----- EXTRACTED DATA
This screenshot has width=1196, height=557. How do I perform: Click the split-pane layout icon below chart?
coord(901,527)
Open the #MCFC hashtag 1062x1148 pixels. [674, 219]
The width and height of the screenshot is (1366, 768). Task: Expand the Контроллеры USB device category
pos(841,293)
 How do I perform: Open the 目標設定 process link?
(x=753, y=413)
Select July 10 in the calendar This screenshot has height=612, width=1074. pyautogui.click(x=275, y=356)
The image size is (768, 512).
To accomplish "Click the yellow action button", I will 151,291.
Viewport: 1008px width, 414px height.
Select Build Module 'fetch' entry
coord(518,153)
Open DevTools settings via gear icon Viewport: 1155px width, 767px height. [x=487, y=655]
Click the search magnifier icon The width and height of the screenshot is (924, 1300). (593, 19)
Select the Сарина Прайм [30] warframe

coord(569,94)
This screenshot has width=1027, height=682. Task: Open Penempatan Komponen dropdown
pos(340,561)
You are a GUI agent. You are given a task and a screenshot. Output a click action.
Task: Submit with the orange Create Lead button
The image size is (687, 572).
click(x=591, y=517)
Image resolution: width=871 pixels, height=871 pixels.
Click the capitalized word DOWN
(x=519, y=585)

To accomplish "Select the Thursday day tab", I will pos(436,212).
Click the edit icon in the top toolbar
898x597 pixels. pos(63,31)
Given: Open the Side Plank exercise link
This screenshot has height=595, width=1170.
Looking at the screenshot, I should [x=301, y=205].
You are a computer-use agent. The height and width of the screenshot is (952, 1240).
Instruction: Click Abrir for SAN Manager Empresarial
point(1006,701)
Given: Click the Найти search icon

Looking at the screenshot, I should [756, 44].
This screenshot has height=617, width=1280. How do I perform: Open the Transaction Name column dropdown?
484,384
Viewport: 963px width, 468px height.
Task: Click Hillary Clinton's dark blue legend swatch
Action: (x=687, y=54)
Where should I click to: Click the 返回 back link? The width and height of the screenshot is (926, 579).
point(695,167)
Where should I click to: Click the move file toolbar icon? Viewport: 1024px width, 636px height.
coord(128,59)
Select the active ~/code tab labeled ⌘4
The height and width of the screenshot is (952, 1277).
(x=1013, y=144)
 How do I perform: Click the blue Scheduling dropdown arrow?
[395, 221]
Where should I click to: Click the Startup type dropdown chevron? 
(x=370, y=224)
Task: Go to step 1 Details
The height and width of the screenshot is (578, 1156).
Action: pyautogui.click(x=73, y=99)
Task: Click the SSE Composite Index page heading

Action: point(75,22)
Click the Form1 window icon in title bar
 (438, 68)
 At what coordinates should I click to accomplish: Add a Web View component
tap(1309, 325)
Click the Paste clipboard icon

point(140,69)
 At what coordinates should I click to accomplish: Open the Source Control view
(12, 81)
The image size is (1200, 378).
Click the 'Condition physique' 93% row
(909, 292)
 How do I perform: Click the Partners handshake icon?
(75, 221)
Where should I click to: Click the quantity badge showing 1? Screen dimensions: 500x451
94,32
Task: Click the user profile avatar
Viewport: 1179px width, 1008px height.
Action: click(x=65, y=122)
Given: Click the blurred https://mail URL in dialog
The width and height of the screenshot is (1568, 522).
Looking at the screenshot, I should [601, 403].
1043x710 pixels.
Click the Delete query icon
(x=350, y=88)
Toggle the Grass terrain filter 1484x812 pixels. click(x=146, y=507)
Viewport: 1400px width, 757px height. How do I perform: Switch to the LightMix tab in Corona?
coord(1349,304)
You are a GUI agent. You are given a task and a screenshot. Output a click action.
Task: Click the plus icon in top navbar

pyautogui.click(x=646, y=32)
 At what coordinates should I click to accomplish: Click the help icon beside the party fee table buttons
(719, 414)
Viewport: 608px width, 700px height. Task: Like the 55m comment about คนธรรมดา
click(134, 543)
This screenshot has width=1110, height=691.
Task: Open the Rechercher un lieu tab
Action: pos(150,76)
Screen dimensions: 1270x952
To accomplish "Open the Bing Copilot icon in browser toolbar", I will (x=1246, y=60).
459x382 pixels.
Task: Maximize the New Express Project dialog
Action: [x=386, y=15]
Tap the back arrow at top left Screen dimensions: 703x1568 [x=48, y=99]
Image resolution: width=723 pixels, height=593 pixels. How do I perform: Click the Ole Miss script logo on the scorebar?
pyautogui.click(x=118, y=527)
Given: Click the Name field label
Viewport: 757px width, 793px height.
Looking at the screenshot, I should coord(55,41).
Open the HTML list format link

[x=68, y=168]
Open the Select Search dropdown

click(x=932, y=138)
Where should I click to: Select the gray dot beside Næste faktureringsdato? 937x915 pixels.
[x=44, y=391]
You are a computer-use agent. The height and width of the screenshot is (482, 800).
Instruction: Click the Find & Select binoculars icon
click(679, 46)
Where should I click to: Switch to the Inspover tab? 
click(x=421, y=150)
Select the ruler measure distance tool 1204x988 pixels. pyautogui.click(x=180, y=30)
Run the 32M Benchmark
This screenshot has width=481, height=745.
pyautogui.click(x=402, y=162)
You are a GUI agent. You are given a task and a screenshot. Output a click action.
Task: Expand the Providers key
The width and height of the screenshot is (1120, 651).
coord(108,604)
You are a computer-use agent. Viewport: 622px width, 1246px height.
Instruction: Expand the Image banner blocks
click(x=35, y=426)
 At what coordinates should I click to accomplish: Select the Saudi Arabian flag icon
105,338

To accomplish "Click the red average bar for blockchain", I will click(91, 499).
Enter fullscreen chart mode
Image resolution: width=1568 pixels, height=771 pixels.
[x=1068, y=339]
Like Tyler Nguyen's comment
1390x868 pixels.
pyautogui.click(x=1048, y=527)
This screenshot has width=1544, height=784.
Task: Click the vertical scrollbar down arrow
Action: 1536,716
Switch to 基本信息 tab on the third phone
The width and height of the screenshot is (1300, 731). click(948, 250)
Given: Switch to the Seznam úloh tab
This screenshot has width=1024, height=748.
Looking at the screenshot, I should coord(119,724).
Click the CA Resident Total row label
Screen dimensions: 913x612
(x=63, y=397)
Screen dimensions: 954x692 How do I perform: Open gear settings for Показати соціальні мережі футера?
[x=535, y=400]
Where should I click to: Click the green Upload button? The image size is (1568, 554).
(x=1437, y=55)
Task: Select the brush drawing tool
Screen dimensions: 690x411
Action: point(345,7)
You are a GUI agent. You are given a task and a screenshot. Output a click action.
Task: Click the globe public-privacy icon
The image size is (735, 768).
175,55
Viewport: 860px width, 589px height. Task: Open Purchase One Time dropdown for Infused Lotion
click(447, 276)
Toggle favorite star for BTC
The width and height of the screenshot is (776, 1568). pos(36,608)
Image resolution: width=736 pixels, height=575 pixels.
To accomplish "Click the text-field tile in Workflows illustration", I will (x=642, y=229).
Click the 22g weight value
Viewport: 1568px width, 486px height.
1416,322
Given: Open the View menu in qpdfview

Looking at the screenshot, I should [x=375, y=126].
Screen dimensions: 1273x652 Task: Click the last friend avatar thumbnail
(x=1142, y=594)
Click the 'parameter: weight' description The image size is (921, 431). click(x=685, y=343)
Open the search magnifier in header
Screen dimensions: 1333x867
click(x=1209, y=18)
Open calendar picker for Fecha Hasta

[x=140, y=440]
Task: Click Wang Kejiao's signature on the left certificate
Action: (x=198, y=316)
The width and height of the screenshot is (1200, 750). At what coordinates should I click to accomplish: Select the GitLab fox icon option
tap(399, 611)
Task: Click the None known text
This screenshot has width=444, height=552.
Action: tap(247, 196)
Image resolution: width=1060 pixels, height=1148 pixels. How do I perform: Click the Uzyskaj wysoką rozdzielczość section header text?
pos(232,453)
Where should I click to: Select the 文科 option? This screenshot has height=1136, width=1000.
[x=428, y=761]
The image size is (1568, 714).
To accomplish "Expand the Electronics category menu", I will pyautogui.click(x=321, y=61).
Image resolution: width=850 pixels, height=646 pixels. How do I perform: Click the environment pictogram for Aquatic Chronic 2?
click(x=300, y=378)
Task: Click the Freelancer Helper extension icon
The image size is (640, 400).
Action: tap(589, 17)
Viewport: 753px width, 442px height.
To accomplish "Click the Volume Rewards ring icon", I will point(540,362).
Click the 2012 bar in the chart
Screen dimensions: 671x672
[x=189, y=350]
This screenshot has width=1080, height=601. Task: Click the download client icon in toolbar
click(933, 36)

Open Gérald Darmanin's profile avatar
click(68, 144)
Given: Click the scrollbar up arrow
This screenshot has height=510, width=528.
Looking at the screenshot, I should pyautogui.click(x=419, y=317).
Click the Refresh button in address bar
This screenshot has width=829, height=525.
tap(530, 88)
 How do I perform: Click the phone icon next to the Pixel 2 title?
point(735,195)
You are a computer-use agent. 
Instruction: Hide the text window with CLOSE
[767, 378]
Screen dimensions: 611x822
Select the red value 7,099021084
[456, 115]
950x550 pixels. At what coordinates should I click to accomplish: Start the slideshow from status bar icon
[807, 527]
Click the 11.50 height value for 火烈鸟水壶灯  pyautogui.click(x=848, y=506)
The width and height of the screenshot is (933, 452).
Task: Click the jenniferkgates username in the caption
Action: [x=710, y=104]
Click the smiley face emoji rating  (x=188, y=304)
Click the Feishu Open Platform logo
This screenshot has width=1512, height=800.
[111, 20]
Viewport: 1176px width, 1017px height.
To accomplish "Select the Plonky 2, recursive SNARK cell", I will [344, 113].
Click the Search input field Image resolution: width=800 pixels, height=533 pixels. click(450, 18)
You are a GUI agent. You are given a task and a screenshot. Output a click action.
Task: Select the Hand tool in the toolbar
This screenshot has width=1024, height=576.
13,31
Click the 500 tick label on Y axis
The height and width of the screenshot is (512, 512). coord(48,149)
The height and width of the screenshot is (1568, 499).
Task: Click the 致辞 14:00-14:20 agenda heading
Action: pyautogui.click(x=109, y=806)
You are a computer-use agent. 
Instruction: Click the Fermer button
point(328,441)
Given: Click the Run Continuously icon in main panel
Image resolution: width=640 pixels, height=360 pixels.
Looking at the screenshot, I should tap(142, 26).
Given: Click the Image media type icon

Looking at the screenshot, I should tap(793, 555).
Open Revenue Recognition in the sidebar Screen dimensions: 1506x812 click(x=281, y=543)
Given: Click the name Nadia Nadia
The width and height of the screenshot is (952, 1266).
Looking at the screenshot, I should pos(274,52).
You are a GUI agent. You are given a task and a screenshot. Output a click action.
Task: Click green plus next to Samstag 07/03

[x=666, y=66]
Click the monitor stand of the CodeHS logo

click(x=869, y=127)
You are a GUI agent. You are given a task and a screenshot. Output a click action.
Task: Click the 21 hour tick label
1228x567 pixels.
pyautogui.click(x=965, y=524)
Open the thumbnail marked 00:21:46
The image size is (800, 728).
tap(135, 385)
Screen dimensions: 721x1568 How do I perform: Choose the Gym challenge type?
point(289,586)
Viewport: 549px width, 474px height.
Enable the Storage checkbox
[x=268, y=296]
----------
_WHAT YOU SHOULD DO_. Using the data above, print exactly the lines from the line that contains "Task: Click the Freelancer" through the line that contains "Given: Click the Run", with both included.

_WRITTEN ANSWER_.
Task: Click the Freelancer Helper extension icon
The image size is (640, 400).
Action: tap(589, 17)
Viewport: 753px width, 442px height.
To accomplish "Click the Volume Rewards ring icon", I will point(540,362).
Click the 2012 bar in the chart
Screen dimensions: 671x672
[x=189, y=350]
This screenshot has width=1080, height=601. Task: Click the download client icon in toolbar
click(933, 36)

Open Gérald Darmanin's profile avatar
click(68, 144)
Given: Click the scrollbar up arrow
This screenshot has height=510, width=528.
Looking at the screenshot, I should pyautogui.click(x=419, y=317).
Click the Refresh button in address bar
This screenshot has width=829, height=525.
tap(530, 88)
 How do I perform: Click the phone icon next to the Pixel 2 title?
point(735,195)
You are a computer-use agent. 
Instruction: Hide the text window with CLOSE
[767, 378]
Screen dimensions: 611x822
Select the red value 7,099021084
[456, 115]
950x550 pixels. At what coordinates should I click to accomplish: Start the slideshow from status bar icon
[807, 527]
Click the 11.50 height value for 火烈鸟水壶灯  pyautogui.click(x=848, y=506)
The width and height of the screenshot is (933, 452).
Task: Click the jenniferkgates username in the caption
Action: [x=710, y=104]
Click the smiley face emoji rating  (x=188, y=304)
Click the Feishu Open Platform logo
This screenshot has width=1512, height=800.
[111, 20]
Viewport: 1176px width, 1017px height.
To accomplish "Select the Plonky 2, recursive SNARK cell", I will [344, 113].
Click the Search input field Image resolution: width=800 pixels, height=533 pixels. click(450, 18)
You are a GUI agent. You are given a task and a screenshot. Output a click action.
Task: Select the Hand tool in the toolbar
This screenshot has width=1024, height=576.
13,31
Click the 500 tick label on Y axis
The height and width of the screenshot is (512, 512). coord(48,149)
The height and width of the screenshot is (1568, 499).
Task: Click the 致辞 14:00-14:20 agenda heading
Action: pyautogui.click(x=109, y=806)
You are a computer-use agent. 
Instruction: Click the Fermer button
point(328,441)
Given: Click the Run Continuously icon in main panel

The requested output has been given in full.